## [Task]
For every line in the records that has the word "computer", make a copy.

## [Records for the task]
------
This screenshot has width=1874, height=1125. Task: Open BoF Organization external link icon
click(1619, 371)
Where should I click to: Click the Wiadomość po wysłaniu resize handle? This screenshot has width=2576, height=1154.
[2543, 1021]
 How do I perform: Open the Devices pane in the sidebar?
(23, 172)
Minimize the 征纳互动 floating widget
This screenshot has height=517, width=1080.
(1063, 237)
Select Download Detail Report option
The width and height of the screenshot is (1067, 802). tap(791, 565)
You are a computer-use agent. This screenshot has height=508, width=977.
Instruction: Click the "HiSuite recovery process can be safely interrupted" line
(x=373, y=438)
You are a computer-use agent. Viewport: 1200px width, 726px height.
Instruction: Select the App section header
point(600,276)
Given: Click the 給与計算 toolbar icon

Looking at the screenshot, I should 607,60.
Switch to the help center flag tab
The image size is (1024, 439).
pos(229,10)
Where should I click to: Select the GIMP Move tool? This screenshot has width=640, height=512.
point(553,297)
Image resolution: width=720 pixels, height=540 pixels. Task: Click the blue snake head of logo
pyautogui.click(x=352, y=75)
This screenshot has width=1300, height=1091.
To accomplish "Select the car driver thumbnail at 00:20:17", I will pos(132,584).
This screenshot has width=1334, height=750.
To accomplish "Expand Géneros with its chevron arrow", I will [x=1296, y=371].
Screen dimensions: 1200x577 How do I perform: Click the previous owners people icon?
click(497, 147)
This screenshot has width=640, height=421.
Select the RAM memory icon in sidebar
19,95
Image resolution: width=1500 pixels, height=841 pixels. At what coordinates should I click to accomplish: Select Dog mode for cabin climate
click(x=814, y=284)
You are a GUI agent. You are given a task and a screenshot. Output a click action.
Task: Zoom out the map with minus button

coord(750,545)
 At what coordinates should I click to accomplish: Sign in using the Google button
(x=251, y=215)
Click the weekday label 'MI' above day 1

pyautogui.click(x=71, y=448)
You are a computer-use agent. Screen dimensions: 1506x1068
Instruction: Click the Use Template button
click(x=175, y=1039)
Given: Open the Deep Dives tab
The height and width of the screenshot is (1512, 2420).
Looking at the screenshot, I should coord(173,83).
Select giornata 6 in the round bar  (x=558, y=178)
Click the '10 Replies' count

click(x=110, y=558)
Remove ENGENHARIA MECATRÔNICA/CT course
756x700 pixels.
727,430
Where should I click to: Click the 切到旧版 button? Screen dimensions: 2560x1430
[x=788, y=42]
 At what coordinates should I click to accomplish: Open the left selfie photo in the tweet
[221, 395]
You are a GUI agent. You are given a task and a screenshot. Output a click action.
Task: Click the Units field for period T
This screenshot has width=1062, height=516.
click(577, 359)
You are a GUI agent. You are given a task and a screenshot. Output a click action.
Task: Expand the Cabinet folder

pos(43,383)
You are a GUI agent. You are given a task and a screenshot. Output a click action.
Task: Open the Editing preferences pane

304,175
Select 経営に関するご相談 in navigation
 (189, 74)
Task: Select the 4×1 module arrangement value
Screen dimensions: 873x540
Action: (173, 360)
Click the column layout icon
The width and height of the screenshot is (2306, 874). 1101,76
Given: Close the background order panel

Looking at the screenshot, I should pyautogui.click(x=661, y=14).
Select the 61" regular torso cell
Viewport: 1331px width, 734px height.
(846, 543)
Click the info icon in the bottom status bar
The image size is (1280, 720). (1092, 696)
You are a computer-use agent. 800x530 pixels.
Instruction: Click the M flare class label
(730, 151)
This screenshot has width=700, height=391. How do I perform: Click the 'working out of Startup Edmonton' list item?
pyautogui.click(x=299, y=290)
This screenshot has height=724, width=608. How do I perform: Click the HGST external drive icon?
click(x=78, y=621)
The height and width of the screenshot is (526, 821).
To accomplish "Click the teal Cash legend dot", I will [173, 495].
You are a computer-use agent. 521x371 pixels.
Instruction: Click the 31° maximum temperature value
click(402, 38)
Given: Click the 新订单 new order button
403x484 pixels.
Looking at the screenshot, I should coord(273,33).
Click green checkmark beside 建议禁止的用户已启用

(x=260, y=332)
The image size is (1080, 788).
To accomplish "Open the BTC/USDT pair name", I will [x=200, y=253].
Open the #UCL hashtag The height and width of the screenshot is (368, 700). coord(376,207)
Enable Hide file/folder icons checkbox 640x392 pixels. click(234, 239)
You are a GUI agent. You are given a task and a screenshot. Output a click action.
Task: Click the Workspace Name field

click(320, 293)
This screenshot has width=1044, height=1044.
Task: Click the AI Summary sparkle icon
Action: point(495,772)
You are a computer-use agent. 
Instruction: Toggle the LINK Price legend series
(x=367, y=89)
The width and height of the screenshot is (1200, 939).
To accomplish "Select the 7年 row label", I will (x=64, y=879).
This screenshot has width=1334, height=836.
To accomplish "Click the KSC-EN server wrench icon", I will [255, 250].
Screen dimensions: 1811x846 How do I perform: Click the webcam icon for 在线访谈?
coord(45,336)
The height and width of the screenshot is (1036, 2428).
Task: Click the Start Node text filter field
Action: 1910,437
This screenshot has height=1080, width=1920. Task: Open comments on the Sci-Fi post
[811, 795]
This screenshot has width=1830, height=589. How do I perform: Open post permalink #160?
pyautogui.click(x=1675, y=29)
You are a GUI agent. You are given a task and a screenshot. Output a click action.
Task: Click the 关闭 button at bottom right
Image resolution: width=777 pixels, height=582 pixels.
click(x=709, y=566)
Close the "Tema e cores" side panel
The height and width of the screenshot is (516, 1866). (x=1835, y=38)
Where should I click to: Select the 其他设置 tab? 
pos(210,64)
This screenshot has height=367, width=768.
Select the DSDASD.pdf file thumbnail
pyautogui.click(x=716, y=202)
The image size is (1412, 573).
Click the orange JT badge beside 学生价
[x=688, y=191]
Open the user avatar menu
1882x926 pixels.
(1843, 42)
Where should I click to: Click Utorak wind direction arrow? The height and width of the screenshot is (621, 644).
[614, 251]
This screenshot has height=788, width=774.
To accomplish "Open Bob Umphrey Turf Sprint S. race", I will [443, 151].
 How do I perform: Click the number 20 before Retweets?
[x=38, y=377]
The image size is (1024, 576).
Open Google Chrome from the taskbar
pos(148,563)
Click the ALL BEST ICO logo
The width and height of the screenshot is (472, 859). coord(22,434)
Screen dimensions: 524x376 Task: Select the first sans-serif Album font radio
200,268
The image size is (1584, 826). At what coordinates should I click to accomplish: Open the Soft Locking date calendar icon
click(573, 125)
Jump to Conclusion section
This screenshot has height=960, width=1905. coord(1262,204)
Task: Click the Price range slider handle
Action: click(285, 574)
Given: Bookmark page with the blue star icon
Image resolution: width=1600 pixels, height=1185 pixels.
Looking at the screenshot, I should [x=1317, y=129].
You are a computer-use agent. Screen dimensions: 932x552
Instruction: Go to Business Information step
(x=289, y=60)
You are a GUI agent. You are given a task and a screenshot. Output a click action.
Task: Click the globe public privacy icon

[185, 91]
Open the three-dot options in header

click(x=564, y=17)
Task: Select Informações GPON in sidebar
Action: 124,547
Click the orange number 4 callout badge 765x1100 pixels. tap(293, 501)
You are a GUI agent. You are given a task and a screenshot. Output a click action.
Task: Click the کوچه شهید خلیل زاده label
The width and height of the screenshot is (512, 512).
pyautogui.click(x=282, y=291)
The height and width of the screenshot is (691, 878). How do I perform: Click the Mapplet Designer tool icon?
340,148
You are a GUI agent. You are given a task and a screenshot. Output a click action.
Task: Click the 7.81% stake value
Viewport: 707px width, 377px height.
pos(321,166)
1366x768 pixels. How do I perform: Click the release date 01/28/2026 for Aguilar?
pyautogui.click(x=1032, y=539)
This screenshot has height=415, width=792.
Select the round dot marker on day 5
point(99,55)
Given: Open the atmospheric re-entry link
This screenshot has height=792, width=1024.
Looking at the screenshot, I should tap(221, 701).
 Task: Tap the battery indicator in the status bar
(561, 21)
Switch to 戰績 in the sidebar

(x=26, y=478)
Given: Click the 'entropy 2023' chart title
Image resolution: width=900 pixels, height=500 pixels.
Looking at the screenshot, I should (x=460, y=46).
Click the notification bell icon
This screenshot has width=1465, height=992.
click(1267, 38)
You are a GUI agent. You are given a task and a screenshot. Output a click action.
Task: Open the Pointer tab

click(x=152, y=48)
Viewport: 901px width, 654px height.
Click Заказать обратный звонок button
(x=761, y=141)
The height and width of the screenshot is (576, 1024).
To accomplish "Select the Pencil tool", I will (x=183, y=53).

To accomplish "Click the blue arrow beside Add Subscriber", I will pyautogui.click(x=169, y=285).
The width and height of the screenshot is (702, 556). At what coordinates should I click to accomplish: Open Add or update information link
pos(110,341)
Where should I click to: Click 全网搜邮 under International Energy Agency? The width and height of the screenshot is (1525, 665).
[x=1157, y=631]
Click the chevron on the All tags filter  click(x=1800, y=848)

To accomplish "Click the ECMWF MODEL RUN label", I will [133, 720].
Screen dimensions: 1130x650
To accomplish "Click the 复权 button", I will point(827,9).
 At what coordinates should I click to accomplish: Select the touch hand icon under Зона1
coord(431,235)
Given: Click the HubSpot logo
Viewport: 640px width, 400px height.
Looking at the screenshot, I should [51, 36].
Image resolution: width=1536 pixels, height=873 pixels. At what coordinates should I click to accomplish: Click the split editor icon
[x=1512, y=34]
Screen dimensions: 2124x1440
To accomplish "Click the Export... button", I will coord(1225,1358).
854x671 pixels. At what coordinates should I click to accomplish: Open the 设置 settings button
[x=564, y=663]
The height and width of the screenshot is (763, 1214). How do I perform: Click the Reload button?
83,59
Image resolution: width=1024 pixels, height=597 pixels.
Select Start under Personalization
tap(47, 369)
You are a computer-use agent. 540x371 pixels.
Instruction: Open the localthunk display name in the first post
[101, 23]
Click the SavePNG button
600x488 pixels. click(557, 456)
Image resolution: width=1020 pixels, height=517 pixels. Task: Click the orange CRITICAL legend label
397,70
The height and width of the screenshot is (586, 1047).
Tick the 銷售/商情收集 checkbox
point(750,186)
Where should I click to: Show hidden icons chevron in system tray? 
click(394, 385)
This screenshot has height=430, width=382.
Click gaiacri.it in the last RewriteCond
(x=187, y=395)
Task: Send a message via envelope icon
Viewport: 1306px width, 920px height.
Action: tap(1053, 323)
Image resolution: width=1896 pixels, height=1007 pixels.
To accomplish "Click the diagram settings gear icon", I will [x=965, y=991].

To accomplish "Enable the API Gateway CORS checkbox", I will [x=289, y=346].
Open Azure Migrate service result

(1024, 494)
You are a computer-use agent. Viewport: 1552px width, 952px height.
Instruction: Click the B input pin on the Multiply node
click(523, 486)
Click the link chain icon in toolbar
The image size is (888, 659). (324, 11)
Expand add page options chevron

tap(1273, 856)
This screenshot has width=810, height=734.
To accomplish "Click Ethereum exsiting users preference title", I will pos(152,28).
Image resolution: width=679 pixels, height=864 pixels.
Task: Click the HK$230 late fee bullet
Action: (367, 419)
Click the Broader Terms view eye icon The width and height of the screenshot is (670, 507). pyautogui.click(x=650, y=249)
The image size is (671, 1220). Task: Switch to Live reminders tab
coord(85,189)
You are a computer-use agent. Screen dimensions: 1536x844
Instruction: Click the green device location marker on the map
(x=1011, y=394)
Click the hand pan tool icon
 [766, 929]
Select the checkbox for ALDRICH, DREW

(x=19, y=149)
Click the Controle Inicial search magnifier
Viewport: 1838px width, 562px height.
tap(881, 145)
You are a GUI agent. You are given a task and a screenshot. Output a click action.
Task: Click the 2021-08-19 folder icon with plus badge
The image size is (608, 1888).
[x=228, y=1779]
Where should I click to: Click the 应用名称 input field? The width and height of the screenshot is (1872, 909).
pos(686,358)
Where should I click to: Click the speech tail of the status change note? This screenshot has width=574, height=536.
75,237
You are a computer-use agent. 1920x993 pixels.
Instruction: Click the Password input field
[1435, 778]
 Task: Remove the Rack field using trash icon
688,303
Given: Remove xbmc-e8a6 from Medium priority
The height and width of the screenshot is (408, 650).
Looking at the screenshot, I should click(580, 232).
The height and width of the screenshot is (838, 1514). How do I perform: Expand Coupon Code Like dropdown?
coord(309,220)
------
## [Your solution]
You are a computer-use agent. This screenshot has height=508, width=977.
You are a computer-use agent. Viewport: 1200px width, 726px height.
You are a computer-use agent. Screen dimensions: 1506x1068
You are a computer-use agent. 800x530 pixels.
You are a computer-use agent. 521x371 pixels.
You are a computer-use agent. 
You are a computer-use agent. Screen dimensions: 932x552
You are a computer-use agent. 540x371 pixels.
You are a computer-use agent. Viewport: 1552px width, 952px height.
You are a computer-use agent. Screen dimensions: 1536x844
You are a computer-use agent. 1920x993 pixels.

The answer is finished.